━━ Fragmento para leer
Sucedió
una noche, hace unas semanas, durante una de las múltiples ciclogénesis
explosivas (antes llamadas temporales) que nos están visitando por estas
latitudes. Cuando, en una guerra sin cuartel, me llevó Eolo de los brazos de
Morfeo. Mis ojos amanecieron en plena madrugada y, a pesar de la oscuridad, la
cabeza se puso en funcionamiento. Y pensé, sí pensé. Pensé en el mundo que gira y se
mueve en el espacio, un espacio sin límites, que no tiene fin. El agobio
aumentaba de forma exponencial y Morfeo seguía ausente, estaba claro que había
perdido la batalla con Eolo. Intenté visualizar un límite y retrocedí unos años
atrás. Me trasladé a una isla, Gran Canaria, en la que había vivido. Recuerdo que
al pasar unos meses, y cuando ya se me había terminado el contrato laboral que
me obligaba a mantener mi residencia en ese lugar, me quedé unos días de
vacaciones. En aquel momento comencé a
pensar en que estaba rodeado de mar y que si quería salir tenía que hacerlo en
barco o en avión. Me agobié, pensé en los habitantes de la isla y en ese
pequeño espacio limitado en el que vivían. ¿Cómo era posible que pudiera
recorrer en coche todo mi mundo en un día? Al final me di cuenta de que muchas
veces durante meses, o incluso años, no salimos de un espacio inferior al de
una isla.
━━━━
━━ Listado facilitado
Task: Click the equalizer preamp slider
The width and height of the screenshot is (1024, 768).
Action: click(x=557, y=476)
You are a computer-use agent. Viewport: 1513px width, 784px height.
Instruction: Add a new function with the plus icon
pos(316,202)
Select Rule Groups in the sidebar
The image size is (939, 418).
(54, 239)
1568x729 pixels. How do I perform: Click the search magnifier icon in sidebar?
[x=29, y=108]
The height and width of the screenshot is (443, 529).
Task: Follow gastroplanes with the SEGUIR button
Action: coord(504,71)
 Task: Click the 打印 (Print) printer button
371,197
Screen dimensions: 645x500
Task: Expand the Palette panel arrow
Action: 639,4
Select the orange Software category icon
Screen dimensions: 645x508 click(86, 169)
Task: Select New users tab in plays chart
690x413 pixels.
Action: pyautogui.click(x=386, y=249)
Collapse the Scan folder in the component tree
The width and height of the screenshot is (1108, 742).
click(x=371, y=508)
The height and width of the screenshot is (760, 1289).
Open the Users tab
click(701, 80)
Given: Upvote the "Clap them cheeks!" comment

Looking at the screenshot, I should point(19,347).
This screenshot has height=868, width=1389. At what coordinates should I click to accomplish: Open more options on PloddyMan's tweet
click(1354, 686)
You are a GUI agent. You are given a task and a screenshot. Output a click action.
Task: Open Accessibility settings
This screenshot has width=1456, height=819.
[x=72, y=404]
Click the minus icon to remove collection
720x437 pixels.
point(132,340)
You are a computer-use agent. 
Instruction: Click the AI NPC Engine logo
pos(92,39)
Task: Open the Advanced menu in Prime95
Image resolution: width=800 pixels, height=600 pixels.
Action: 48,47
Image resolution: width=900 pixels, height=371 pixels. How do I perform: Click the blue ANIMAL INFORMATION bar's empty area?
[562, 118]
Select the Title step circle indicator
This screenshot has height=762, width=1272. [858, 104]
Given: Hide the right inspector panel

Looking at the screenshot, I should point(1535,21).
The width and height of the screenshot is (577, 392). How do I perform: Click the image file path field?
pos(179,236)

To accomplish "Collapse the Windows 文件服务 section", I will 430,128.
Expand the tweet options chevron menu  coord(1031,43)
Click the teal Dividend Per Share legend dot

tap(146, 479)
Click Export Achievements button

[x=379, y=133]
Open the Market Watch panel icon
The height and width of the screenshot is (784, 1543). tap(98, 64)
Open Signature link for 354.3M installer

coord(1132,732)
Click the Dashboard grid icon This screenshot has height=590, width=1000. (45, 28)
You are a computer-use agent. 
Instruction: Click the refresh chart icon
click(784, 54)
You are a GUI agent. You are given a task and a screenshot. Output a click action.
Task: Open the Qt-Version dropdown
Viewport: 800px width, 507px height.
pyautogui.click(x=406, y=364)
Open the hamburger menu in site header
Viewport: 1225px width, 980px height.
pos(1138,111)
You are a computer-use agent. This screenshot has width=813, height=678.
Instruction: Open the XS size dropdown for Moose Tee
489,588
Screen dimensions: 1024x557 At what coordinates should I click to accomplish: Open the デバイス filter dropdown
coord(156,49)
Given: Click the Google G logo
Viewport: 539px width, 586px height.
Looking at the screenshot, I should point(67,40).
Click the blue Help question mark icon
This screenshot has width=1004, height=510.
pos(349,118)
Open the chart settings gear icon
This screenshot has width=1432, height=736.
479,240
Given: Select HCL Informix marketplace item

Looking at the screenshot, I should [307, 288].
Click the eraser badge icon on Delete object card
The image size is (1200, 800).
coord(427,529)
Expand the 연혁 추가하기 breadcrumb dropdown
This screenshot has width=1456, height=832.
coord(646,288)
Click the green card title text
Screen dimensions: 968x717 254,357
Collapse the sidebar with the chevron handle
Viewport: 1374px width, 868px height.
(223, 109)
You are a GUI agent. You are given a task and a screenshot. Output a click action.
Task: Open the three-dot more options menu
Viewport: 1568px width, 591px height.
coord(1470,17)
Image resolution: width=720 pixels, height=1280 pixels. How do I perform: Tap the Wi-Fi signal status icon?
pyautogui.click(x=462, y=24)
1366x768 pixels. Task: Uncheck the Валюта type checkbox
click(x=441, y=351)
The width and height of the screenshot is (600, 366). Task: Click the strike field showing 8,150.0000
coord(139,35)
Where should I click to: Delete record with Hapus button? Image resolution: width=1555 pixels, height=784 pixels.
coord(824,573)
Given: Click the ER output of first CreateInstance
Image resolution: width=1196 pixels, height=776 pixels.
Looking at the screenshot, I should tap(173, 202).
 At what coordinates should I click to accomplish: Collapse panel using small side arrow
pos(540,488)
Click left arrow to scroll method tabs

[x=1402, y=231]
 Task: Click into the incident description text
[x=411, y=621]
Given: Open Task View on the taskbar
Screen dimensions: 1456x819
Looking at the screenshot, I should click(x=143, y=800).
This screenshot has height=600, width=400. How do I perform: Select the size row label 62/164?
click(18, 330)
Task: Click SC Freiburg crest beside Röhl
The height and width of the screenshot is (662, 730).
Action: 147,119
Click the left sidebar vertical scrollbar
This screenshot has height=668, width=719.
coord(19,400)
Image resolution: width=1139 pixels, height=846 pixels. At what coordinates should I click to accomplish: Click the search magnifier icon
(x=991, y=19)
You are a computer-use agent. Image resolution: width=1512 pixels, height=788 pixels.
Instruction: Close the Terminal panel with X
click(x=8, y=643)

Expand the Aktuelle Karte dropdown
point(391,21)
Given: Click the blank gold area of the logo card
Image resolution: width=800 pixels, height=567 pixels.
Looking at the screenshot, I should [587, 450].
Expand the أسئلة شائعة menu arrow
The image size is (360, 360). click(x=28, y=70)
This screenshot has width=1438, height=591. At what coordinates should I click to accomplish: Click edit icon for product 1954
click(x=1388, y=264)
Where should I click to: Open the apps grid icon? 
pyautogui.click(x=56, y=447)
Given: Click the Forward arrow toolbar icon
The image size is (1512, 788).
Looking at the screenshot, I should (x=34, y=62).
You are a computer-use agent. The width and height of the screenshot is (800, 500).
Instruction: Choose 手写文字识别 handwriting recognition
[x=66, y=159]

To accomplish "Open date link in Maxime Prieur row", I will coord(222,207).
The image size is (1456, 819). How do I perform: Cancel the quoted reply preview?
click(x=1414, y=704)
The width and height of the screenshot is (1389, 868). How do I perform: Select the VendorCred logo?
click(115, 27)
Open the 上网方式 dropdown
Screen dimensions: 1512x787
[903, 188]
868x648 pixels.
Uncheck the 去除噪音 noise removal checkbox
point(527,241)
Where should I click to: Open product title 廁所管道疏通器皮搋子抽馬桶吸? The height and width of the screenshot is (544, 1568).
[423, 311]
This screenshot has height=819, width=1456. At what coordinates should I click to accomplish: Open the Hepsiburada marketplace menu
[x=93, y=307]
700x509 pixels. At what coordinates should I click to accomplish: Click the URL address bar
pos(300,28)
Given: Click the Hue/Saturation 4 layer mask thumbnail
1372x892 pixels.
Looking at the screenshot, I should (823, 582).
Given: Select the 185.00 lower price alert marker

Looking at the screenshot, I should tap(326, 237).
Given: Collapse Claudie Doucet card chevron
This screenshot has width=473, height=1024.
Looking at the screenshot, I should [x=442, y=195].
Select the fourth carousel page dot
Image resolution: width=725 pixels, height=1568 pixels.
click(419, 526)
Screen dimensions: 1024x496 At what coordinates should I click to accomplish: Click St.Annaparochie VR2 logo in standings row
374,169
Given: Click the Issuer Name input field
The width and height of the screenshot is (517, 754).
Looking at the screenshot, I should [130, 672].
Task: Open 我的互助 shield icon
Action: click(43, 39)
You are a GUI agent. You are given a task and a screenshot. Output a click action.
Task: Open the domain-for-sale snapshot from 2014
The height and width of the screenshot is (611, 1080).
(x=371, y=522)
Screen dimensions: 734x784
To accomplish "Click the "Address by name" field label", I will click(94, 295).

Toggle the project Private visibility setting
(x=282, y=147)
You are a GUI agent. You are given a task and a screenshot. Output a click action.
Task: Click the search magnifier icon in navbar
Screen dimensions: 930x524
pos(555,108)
━━━━
### Tareas por hacer
A. Reescribe como tabla Markdown, con las columnas Núm y Contenido, las líneas del listado que van desde su comienzo hasta la línea que contiene "Action: pyautogui.click(x=386, y=249)", ambas incluidas, y omite las líneas en blanco.
B. Prolonga el fragmento sobre la noche de insomnio a partir de su última frase.
El listado no guarda ninguna relación con el fragmento sobre la noche de insomnio.

### Resultados del ejercicio
A.
| Núm | Contenido |
|---|---|
| 1 | Task: Click the equalizer preamp slider |
| 2 | The width and height of the screenshot is (1024, 768). |
| 3 | Action: click(x=557, y=476) |
| 4 | You are a computer-use agent. Viewport: 1513px width, 784px height. |
| 5 | Instruction: Add a new function with the plus icon |
| 6 | pos(316,202) |
| 7 | Select Rule Groups in the sidebar |
| 8 | The image size is (939, 418). |
| 9 | (54, 239) |
| 10 | 1568x729 pixels. How do I perform: Click the search magnifier icon in sidebar? |
| 11 | [x=29, y=108] |
| 12 | The height and width of the screenshot is (443, 529). |
| 13 | Task: Follow gastroplanes with the SEGUIR button |
| 14 | Action: coord(504,71) |
| 15 |  Task: Click the 打印 (Print) printer button |
| 16 | 371,197 |
| 17 | Screen dimensions: 645x500 |
| 18 | Task: Expand the Palette panel arrow |
| 19 | Action: 639,4 |
| 20 | Select the orange Software category icon |
| 21 | Screen dimensions: 645x508 click(86, 169) |
| 22 | Task: Select New users tab in plays chart |
| 23 | 690x413 pixels. |
| 24 | Action: pyautogui.click(x=386, y=249) |

B.
¡Qué
puñeteros son los límites! Unas veces nos juegan una mala pasada debido a su
ausencia y otras nos restringen de tal forma que nos crean claustrofobia. En el
fondo es todo relativo, cada uno pone su límite según la situación que se viva
en cada momento. Es como las miradas, unos pueden tener unas miradas de largo
alcance hacia el futuro y otros solo utilizan las cortas. Y de estas últimas,
créanme, tienen un gran conocimiento
aquellos políticos que no miran más allá de un café en el Consejo de Ministros
o de un gin tonic “rebajado” en el
Parlamento.
Xavi C.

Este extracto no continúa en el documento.